Smartproxy Pricing Explained 2026: Plans, Limits and Real Cost
Smartproxy sells access to residential, datacenter, mobile, and ISP proxies, plus a SERP scraping API, all under one account. the pricing structure has evolved considerably over the last two years: they moved away from a single monolithic plan system toward separate billing per product line, which gives buyers more flexibility but also more surface area for bill shock.
this guide breaks down every major plan across the product lines that most buyers actually use, flags the costs that don’t appear on the homepage, and gives an honest read on when the pricing makes sense and when it doesn’t. figures here reflect published rates as of May 2026. always check Smartproxy’s pricing page directly before committing, since they adjust rates several times per year.

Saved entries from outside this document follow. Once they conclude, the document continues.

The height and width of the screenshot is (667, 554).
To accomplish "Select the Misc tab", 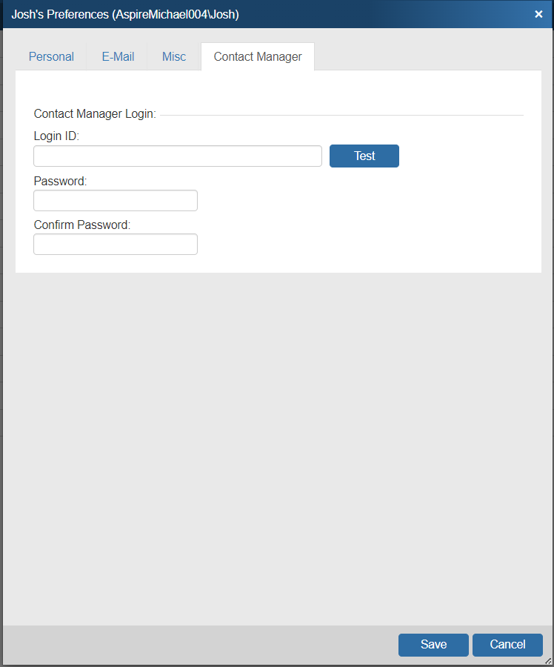I will click(174, 56).
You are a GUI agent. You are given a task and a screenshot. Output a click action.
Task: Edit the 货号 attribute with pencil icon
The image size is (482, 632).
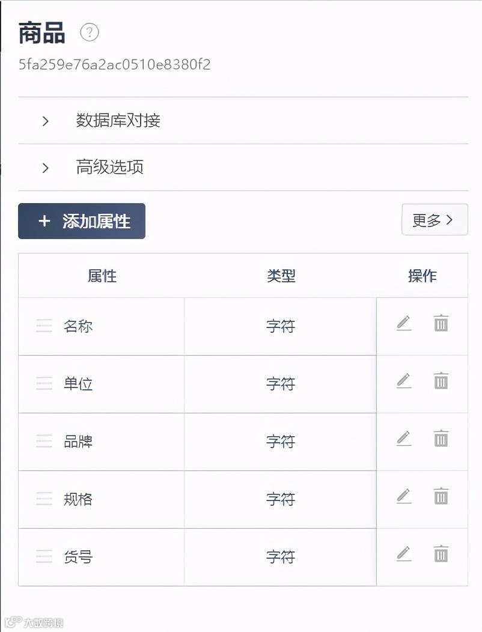[404, 554]
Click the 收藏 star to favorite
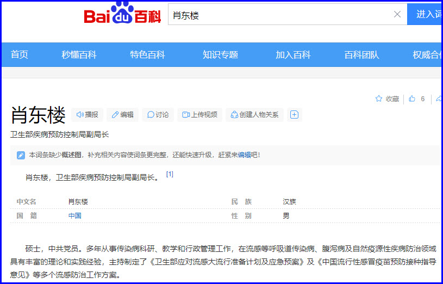The height and width of the screenshot is (284, 443). [387, 99]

one thing worth knowing up front: Smartproxy bundles bandwidth and threads rather than billing purely per IP. that model suits scraping and automation workflows well, but it means comparing them to IP-count providers requires some conversion math we’ll walk through below.
the plans at a glance
the table below covers the residential proxy line, which is the most popular and the one with the most tier options. datacenter and mobile pricing follows a different structure covered in the subsections.
| Plan | Monthly Price | Annual Price | Bandwidth / Threads | Who It Fits |
|---|---|---|---|---|
| Pay-as-you-go | $14 / GB | same | No rollover | One-off tasks, testing |
| Micro | $80 / mo | ~$67 / mo | 8 GB | Small teams, light scraping |
| Starter | $200 / mo | ~$170 / mo | 25 GB | Regular data collection |
| Advanced | $400 / mo | ~$340 / mo | 50 GB | Mid-size operations |
| Production | $900 / mo | ~$765 / mo | 125 GB | High-volume pipelines |
| Enterprise | Custom | Custom | Custom | Large orgs, SLA needs |
annual pricing saves roughly 15 percent. not exceptional, but it adds up over a year on the Production tier.

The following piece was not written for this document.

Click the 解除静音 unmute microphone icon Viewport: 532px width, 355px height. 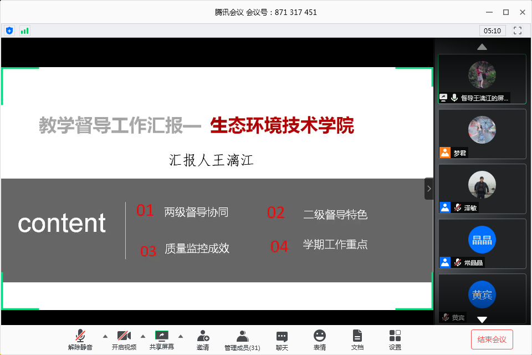pos(80,336)
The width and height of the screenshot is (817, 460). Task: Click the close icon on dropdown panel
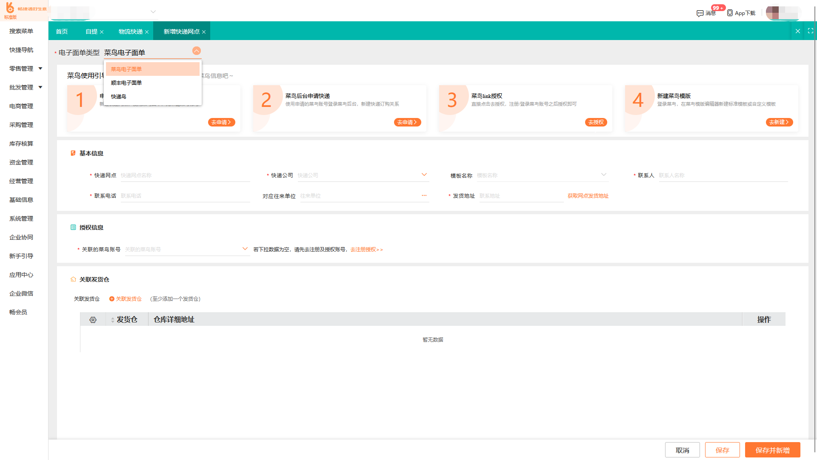click(196, 51)
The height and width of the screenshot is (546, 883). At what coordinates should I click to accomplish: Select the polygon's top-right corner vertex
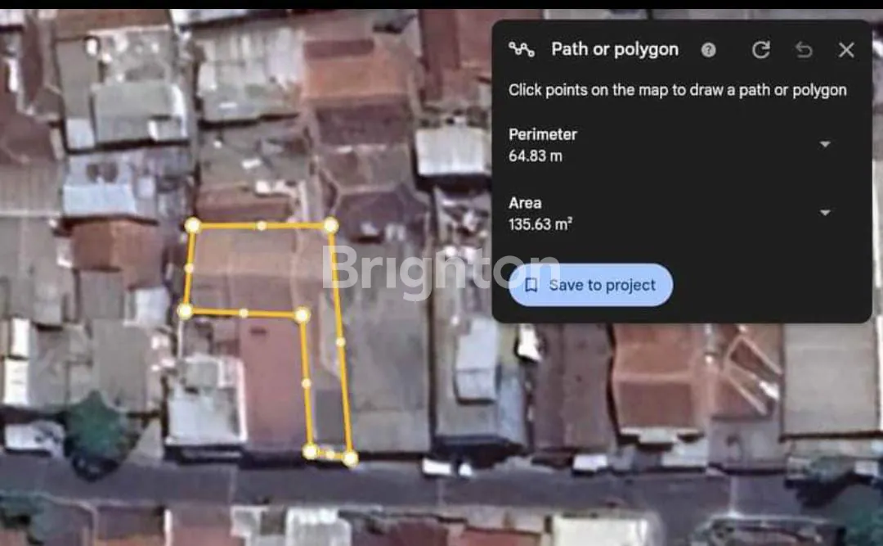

what each plan actually includes
pay-as-you-go
at $14 per GB, this is the most expensive way to use Smartproxy residential proxies on a per-unit basis. you get access to the full pool, city-level targeting, and sticky or rotating sessions. there is no monthly commitment and no expiry on purchased bandwidth, which is the one genuine advantage. if you run an occasional one-off crawl every few months, the cost beats buying a monthly plan you’ll waste. for anything regular, it’s poor value.
micro and starter ($80,$200/month)
these are the entry points for recurring use. the Micro plan at $80 gives you 8 GB and covers the basics: residential rotating proxies, country and city targeting, and the standard dashboard. bandwidth does not roll over to the next billing cycle, so unused GB are forfeited at month end. the Starter at $200 and 25 GB is where the per-GB rate starts to normalize (roughly $8/GB), and it suits teams running daily or weekly collection jobs that don’t hit the walls regularly.
neither tier includes dedicated account management. support is ticket-based, with live chat available.
advanced and production ($400,$900/month)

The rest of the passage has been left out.